Return, exactly and in full, the lines of the records below starting at the one with "Click the Copy" and ending at the one with "Given: Open the", and no other lines.

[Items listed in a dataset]
[Start of section]

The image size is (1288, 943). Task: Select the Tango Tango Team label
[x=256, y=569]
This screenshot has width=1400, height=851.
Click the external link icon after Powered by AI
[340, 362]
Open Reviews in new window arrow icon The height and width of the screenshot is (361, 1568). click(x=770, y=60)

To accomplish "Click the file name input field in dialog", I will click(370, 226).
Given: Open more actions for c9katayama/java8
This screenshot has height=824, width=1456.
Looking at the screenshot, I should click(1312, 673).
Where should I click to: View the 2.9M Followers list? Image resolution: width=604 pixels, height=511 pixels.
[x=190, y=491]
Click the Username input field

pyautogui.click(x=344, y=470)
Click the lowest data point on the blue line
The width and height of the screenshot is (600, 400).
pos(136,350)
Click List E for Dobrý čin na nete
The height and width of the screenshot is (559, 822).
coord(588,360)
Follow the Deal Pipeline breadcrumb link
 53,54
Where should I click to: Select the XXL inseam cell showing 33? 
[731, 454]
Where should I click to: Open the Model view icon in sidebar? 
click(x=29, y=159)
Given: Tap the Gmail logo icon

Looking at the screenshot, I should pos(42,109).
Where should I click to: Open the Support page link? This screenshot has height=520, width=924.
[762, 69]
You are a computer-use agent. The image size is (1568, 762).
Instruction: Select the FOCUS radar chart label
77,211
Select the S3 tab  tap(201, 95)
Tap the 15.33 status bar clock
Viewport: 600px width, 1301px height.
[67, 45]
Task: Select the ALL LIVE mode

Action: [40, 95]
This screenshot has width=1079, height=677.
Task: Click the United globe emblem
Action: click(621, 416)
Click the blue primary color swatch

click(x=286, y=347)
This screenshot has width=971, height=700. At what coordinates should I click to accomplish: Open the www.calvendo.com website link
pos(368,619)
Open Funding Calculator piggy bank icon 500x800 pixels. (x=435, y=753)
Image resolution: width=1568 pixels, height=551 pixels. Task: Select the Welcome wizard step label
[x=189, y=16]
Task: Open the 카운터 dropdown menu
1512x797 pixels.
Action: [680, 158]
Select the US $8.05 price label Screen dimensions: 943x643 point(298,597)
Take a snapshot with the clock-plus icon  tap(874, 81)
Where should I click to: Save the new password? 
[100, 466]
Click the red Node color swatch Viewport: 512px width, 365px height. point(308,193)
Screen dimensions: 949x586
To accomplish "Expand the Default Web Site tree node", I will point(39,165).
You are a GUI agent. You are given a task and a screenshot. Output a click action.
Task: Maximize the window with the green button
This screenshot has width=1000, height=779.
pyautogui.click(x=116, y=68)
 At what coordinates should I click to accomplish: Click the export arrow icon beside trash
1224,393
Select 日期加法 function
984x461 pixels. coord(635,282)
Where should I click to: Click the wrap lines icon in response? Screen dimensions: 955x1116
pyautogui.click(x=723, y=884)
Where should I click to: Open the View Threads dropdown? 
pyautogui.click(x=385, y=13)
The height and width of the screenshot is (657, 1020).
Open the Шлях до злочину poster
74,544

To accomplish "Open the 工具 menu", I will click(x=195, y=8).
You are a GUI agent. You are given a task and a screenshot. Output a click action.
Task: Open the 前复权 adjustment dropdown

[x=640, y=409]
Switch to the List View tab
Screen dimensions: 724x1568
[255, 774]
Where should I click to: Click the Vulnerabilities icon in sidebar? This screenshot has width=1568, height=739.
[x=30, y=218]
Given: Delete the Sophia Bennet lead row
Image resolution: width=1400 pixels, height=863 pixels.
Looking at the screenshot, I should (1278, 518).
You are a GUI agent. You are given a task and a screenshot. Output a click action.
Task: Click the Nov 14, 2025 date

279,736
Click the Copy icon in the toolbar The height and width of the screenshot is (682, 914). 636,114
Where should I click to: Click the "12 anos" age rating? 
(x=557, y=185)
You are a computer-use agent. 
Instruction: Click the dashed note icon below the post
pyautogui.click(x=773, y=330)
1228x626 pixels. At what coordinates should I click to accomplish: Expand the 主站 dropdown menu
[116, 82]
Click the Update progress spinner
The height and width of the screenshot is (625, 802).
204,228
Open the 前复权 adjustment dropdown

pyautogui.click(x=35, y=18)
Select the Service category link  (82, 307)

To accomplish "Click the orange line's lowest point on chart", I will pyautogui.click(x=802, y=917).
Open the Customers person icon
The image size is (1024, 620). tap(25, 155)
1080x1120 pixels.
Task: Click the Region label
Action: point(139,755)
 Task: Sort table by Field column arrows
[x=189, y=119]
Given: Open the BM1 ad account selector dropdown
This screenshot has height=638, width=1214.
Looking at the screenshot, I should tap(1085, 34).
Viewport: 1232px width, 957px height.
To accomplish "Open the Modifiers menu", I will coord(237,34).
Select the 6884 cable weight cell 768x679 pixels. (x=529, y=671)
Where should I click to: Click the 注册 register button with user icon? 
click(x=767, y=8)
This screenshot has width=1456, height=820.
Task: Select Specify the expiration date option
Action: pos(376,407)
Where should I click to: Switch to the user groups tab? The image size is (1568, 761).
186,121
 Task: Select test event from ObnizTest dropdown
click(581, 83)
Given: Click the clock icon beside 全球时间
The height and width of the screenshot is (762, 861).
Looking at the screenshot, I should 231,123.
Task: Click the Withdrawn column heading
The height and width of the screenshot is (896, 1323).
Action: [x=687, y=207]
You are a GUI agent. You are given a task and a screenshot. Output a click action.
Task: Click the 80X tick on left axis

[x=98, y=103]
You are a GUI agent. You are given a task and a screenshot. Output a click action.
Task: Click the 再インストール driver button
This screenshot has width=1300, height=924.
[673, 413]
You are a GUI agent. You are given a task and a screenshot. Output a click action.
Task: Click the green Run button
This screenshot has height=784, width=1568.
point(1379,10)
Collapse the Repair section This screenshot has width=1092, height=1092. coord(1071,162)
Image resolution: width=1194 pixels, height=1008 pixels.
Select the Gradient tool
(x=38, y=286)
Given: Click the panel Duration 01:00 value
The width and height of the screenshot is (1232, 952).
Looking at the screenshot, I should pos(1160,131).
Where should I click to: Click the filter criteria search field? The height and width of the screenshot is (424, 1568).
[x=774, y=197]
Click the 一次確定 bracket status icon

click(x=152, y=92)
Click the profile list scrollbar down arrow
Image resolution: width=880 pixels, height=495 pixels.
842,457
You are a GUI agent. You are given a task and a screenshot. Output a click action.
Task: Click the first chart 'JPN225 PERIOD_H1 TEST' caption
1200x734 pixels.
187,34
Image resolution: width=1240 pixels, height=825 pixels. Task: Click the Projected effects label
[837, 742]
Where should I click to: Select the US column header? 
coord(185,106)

[End of section]

Result for this exercise -
Click the Copy icon in the toolbar The height and width of the screenshot is (682, 914). 636,114
Where should I click to: Click the "12 anos" age rating? 
(x=557, y=185)
You are a computer-use agent. 
Instruction: Click the dashed note icon below the post
pyautogui.click(x=773, y=330)
1228x626 pixels. At what coordinates should I click to accomplish: Expand the 主站 dropdown menu
[116, 82]
Click the Update progress spinner
The height and width of the screenshot is (625, 802).
204,228
Open the 前复权 adjustment dropdown

pyautogui.click(x=35, y=18)
Select the Service category link  (82, 307)

To accomplish "Click the orange line's lowest point on chart", I will pyautogui.click(x=802, y=917).
Open the Customers person icon
The image size is (1024, 620). tap(25, 155)
1080x1120 pixels.
Task: Click the Region label
Action: point(139,755)
 Task: Sort table by Field column arrows
[x=189, y=119]
Given: Open the BM1 ad account selector dropdown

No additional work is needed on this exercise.